# The input
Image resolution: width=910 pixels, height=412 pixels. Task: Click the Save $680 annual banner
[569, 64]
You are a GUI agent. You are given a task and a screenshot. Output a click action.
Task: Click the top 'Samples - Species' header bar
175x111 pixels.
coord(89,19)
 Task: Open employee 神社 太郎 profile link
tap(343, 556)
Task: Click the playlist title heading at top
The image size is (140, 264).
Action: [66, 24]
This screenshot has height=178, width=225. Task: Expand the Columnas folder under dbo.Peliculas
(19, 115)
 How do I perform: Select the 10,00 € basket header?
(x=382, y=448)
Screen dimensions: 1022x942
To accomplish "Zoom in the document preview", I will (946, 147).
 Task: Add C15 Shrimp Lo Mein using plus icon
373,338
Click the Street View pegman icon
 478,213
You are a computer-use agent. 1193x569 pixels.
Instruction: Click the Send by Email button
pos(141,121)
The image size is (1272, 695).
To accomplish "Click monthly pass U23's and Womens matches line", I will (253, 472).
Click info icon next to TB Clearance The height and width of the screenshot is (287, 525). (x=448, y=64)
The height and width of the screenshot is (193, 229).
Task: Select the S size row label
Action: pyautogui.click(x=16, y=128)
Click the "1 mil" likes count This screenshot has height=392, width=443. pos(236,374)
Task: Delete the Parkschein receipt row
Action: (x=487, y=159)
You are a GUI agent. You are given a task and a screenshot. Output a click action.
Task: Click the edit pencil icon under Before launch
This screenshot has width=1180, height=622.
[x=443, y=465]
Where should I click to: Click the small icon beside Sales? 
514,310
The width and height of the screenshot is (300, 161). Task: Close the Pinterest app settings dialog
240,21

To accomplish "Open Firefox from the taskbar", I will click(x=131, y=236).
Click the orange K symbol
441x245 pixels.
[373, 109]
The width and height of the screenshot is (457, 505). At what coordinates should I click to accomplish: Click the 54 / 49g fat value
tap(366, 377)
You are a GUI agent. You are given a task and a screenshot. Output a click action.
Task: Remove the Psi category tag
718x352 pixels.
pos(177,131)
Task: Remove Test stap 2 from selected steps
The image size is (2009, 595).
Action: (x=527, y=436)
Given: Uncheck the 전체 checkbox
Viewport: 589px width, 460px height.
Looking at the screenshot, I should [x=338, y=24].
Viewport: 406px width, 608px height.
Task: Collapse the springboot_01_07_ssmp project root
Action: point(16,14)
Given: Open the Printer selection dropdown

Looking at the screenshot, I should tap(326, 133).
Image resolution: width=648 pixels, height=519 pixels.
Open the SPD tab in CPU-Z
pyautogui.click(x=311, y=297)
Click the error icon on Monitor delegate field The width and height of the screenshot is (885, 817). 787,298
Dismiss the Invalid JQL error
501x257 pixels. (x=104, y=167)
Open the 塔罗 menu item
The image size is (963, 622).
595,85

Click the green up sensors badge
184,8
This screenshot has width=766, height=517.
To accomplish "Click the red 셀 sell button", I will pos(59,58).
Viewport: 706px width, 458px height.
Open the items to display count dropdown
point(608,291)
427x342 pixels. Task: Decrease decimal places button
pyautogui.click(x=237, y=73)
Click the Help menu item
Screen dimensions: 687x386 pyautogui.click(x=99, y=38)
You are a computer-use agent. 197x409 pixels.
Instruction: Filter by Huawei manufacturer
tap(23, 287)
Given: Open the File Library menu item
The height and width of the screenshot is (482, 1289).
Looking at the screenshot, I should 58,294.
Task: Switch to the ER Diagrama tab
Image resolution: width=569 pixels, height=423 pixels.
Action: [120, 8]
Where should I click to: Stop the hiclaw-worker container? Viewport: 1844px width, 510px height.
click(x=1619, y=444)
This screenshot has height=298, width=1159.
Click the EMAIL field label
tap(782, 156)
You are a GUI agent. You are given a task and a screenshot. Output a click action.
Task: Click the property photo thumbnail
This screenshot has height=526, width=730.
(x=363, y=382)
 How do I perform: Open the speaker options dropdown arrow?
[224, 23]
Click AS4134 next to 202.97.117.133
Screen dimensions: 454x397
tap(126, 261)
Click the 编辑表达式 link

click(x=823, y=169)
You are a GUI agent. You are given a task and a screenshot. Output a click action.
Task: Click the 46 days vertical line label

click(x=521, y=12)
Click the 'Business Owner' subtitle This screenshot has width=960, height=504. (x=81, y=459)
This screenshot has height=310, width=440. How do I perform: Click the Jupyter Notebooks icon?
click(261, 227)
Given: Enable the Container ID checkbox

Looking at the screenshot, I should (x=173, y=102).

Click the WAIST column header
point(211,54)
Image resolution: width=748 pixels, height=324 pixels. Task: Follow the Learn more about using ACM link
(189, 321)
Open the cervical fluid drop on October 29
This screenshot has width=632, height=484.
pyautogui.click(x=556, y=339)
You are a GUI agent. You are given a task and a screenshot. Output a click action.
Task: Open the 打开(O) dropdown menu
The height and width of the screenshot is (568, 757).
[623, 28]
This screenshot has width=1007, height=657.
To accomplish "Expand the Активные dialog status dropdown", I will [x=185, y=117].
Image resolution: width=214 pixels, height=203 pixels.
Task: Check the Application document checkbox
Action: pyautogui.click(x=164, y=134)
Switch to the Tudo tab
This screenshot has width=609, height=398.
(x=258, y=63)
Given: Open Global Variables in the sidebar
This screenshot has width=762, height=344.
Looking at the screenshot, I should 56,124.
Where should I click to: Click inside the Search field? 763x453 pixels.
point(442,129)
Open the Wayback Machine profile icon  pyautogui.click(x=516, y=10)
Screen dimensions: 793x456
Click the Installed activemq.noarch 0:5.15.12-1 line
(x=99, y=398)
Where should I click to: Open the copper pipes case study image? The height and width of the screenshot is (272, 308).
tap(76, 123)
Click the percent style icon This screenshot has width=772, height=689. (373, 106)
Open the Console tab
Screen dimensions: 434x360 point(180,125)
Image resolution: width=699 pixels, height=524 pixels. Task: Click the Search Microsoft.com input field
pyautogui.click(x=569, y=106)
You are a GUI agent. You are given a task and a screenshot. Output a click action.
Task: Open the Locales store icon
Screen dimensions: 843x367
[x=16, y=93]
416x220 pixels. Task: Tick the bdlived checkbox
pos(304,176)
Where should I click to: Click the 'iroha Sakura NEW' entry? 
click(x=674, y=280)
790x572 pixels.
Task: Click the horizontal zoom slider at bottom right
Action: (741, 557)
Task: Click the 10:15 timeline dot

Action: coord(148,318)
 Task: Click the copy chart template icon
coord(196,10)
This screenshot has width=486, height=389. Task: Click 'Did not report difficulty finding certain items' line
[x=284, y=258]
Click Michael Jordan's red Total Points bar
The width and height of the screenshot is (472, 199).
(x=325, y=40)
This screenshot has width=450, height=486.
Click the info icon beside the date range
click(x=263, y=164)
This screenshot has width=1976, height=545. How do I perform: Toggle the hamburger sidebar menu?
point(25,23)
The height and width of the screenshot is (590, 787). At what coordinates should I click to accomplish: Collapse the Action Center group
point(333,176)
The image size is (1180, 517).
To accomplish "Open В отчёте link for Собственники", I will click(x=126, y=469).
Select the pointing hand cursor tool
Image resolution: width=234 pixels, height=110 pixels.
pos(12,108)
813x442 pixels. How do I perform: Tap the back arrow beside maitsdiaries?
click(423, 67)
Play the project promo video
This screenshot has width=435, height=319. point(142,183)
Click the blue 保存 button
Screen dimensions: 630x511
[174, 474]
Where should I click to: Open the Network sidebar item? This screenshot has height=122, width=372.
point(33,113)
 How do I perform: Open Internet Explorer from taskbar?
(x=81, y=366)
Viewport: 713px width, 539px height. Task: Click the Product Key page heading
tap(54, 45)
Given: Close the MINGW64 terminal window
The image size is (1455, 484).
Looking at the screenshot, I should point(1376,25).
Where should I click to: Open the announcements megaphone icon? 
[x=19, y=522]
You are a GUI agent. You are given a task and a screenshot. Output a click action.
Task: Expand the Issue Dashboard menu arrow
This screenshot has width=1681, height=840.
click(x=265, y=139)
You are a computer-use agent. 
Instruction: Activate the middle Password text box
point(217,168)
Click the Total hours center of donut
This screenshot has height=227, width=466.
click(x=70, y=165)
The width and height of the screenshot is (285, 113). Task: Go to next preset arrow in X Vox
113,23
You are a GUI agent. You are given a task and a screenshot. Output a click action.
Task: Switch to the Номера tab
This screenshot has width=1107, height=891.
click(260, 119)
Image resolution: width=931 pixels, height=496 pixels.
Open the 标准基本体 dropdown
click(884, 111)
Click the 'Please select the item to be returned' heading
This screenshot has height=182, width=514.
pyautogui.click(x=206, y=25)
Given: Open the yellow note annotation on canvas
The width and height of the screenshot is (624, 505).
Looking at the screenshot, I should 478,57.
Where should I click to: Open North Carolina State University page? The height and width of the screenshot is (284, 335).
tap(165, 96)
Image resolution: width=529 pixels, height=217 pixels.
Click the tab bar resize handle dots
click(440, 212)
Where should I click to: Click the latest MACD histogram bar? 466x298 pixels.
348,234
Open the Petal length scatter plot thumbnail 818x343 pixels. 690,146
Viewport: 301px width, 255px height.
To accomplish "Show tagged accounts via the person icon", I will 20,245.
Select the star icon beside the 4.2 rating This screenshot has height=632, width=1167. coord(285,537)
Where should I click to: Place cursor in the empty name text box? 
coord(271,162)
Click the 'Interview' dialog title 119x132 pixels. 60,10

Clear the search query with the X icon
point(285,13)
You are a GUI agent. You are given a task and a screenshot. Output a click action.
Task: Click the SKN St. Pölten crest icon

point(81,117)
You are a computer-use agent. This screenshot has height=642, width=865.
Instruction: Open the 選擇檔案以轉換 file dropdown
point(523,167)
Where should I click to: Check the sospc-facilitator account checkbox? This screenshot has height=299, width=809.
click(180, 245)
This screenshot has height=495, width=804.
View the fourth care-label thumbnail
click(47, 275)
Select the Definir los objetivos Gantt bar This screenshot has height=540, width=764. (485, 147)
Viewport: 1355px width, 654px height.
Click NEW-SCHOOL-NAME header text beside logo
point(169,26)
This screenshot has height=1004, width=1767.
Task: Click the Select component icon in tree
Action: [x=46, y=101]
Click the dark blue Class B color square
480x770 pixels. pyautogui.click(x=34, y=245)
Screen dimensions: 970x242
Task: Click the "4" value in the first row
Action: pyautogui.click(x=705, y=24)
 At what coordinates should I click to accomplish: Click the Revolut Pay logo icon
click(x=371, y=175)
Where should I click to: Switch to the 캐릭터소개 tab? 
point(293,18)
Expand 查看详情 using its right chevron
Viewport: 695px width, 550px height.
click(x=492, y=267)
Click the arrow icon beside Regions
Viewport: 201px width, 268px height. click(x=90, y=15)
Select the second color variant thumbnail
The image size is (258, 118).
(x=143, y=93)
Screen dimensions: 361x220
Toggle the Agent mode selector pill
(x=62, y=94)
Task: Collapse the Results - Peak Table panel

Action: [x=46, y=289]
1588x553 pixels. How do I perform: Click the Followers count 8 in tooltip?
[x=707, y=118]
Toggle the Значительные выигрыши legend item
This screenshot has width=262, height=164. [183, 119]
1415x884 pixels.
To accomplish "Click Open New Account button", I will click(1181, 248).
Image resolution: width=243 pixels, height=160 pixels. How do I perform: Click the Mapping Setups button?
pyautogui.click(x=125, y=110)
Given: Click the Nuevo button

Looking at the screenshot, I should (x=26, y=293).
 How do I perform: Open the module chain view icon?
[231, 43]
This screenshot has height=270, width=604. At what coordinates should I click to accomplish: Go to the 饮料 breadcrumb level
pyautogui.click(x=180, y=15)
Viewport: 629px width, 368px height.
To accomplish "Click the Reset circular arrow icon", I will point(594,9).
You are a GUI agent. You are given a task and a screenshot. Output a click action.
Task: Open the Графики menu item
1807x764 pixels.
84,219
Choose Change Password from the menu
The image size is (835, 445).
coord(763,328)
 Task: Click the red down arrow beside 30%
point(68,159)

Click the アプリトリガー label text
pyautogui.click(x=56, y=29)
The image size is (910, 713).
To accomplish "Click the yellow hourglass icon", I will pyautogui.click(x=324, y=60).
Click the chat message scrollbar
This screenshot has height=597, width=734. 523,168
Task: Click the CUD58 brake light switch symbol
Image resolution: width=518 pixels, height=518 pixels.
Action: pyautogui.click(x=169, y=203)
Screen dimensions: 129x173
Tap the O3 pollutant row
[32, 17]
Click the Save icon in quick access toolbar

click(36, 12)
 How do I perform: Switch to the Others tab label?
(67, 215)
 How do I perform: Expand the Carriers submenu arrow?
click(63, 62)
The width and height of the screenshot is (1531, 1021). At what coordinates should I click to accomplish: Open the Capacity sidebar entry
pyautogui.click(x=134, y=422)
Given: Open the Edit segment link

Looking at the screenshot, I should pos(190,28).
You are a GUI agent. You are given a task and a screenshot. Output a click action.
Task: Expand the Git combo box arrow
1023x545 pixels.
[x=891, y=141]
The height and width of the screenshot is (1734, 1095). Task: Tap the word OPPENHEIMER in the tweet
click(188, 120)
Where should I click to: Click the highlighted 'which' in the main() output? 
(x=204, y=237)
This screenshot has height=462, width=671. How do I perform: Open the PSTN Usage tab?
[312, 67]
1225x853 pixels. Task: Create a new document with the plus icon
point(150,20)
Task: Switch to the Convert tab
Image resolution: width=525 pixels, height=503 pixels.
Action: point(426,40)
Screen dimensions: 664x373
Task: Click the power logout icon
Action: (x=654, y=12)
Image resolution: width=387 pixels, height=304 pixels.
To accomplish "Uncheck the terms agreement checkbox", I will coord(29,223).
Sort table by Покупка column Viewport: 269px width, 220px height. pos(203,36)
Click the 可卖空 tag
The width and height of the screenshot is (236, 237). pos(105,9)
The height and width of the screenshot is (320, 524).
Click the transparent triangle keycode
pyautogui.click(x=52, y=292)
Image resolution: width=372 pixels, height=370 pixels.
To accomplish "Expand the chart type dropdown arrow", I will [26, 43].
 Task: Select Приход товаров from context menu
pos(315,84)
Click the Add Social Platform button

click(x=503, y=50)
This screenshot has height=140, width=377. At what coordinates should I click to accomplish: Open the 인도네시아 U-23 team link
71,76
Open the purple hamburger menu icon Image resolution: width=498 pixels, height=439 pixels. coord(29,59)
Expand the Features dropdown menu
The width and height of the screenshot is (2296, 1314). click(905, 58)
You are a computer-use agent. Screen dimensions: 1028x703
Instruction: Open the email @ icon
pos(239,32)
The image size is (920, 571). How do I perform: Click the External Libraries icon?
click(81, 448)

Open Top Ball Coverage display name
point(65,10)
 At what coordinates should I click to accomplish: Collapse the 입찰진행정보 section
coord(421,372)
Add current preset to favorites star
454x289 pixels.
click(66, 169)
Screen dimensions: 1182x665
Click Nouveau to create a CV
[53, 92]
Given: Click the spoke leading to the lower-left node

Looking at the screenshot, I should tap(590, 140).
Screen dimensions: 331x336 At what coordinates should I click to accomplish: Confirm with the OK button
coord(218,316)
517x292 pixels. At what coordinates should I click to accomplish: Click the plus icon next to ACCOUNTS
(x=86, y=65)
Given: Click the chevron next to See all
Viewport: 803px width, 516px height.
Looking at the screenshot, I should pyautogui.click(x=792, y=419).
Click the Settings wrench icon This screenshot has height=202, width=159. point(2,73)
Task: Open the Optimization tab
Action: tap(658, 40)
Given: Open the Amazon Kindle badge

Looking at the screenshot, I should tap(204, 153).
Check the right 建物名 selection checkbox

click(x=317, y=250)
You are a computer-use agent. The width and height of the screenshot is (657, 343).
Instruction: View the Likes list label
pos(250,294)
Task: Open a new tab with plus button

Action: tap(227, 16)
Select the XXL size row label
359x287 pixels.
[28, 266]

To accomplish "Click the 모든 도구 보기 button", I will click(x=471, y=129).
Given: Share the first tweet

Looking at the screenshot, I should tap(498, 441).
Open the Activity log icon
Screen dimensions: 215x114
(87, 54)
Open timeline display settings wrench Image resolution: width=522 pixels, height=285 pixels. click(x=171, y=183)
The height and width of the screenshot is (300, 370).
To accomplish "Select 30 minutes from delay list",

# Activity
Up to and including the line with "Task: Click the playlist title heading at top", restate the records above word for word from the very first line.

# Solution to this problem
Image resolution: width=910 pixels, height=412 pixels. Task: Click the Save $680 annual banner
[569, 64]
You are a GUI agent. You are given a task and a screenshot. Output a click action.
Task: Click the top 'Samples - Species' header bar
175x111 pixels.
coord(89,19)
 Task: Open employee 神社 太郎 profile link
tap(343, 556)
Task: Click the playlist title heading at top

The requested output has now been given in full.